Keywords: EGCG, PBMC, IFN-γ, Green tea
Background
Green tea contains polyphenols, particularly catechins, the most abundant of which is Epigallocatechin-3-gallate (EGCG) [1–4]. It has been reported that EGCG can exert in vitro antitumor effects in various types of cancer, such as cancer of the breast, esophagus, prostate, skin, stomach, lung, colon, and pancreas [1, 5–7]. Studies have shown that EGCG mediates its anti-cancer effect by regulating cancer cell angiogenesis and metastasis [1, 2, 8]. Another important characteristic of EGCG is its relatively low systemic toxicity [9, 10]. Thus, EGCG has been proposed to merit possible use as an adjuvant or immunostimulant in cancer therapy [11].
Several investigations have highlighted the possible role of the immune system in cancer treatment. These include studies which showed a positive correlation between tumor-infiltrating T lymphocytes and patient survival, and where tumor-specific T cell responses were found in individuals with premalignant lesions and in patients with recurrent primary tumors [12–20]. Cytotoxic T lymphocytes (CTLs) isolated from some of these patients, cultured in vitro with whole tumor lysate or with dendritic cells (DCs) pulsed with tumor antigens/peptides, and then returned to the cancer patients were found to be capable of targeting the tumor causing its partial or complete regression [21]. An important principle in cancer immunotherapy is to get CD8+ CTLs to recognize tumors as foreign, and to recruit them to the tumor site. This generally requires help from T helper lymphocytes (CD4+ T cells), and from antigen-presenting cells (APCs) like the DCs.
Studies investigating the effect of EGCG on the immune system have yielded varying results. Kang and colleagues reported that combining HPV DNA vaccine with oral EGCG intake resulted in an enhanced tumor-specific T-cell immune response, and an enhanced antitumor effect in mice injected with three tumor cell lines (TC-1, B16, and B16E7) [22]. This also resulted in a high cure rate, with a long-term antitumor protection in the cured mice.
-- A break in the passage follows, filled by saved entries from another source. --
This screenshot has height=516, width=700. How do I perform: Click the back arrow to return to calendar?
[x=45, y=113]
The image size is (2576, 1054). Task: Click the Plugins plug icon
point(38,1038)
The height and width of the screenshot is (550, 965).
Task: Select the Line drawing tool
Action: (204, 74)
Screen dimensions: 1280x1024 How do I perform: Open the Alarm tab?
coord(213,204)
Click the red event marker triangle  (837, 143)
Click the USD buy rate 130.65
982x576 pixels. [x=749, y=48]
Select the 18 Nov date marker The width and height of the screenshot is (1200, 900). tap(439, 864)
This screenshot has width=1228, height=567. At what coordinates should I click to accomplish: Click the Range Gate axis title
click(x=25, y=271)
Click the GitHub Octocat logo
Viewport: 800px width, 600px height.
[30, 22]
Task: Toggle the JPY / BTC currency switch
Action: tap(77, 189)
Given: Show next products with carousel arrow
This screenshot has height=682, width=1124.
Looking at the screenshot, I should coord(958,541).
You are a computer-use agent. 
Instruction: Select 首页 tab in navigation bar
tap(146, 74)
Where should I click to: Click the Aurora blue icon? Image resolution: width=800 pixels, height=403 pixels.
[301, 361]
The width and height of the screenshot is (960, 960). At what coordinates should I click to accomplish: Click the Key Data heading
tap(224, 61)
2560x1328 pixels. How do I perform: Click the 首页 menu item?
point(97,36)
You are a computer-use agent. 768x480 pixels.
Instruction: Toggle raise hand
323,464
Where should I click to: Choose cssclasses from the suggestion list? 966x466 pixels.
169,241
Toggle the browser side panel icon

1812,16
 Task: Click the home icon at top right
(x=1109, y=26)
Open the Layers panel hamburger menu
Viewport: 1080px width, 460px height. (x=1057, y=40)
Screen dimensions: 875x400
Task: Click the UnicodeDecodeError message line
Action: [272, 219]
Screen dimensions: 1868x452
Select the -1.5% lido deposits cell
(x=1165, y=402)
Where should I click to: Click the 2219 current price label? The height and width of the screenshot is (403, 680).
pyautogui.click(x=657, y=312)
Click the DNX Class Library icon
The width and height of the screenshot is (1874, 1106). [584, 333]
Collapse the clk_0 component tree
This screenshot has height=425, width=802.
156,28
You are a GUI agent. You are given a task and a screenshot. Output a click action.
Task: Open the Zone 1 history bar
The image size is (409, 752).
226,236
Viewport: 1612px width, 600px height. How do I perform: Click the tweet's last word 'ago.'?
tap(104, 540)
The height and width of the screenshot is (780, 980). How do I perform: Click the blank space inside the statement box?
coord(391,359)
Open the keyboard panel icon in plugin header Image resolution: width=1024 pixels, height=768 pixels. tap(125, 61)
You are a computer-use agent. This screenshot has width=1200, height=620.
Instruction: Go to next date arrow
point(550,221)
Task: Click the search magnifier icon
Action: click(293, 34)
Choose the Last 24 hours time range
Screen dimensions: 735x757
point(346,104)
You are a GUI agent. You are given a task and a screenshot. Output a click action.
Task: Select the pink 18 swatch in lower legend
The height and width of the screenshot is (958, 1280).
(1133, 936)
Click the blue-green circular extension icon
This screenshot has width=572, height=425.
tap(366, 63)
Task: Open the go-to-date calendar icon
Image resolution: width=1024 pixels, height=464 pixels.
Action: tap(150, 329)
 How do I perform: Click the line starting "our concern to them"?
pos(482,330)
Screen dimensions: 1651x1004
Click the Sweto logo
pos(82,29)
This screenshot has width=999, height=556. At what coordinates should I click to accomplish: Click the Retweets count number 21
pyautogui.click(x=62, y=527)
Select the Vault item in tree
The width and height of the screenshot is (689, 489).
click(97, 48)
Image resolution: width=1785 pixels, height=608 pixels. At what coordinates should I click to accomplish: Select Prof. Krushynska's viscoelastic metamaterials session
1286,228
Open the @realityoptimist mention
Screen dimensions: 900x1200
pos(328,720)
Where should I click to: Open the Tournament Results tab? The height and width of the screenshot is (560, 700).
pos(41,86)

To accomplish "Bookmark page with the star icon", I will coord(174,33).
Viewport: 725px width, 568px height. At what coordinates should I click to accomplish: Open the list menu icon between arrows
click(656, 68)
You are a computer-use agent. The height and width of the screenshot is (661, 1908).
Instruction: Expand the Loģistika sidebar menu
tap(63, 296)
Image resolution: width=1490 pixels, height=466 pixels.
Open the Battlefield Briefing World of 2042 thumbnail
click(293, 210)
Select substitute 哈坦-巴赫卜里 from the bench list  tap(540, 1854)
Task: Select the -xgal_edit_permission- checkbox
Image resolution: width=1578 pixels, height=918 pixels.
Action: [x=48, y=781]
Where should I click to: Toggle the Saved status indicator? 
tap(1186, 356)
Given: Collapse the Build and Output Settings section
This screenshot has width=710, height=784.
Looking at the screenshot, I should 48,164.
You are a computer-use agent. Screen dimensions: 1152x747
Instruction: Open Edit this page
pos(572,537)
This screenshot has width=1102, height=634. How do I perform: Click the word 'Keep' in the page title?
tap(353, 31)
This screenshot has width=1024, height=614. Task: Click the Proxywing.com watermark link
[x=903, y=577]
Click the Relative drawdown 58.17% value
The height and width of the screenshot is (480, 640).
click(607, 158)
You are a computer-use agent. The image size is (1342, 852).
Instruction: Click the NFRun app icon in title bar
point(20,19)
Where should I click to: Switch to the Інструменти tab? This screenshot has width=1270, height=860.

In fact, the cured animals were capable of rejecting a challenge with E7-expressing tumors like TC-1 and B16E7 weeks after the combined therapy, and they showed significant antigen-specific immune responses [22]. On the other hand, Kawai and co-workers reported that EGCG exerted down-regulation of CD11b expression on CD8+ T cells [23]. Being a member of the α-chain integrin family, CD11b can form a complex with β2-integrin known as Mac-1. CD11b is often expressed on monocytes, neutrophils, a subset of CD8+ T cells, and natural killer cells, and has a key role in helping lymphocytes migrate from the intravascular space into the target tissues [24, 25]. Accordingly, the presence of circulating and interstitial CD8+CD11b+ T cells represents recently-activated effector cells [26, 27].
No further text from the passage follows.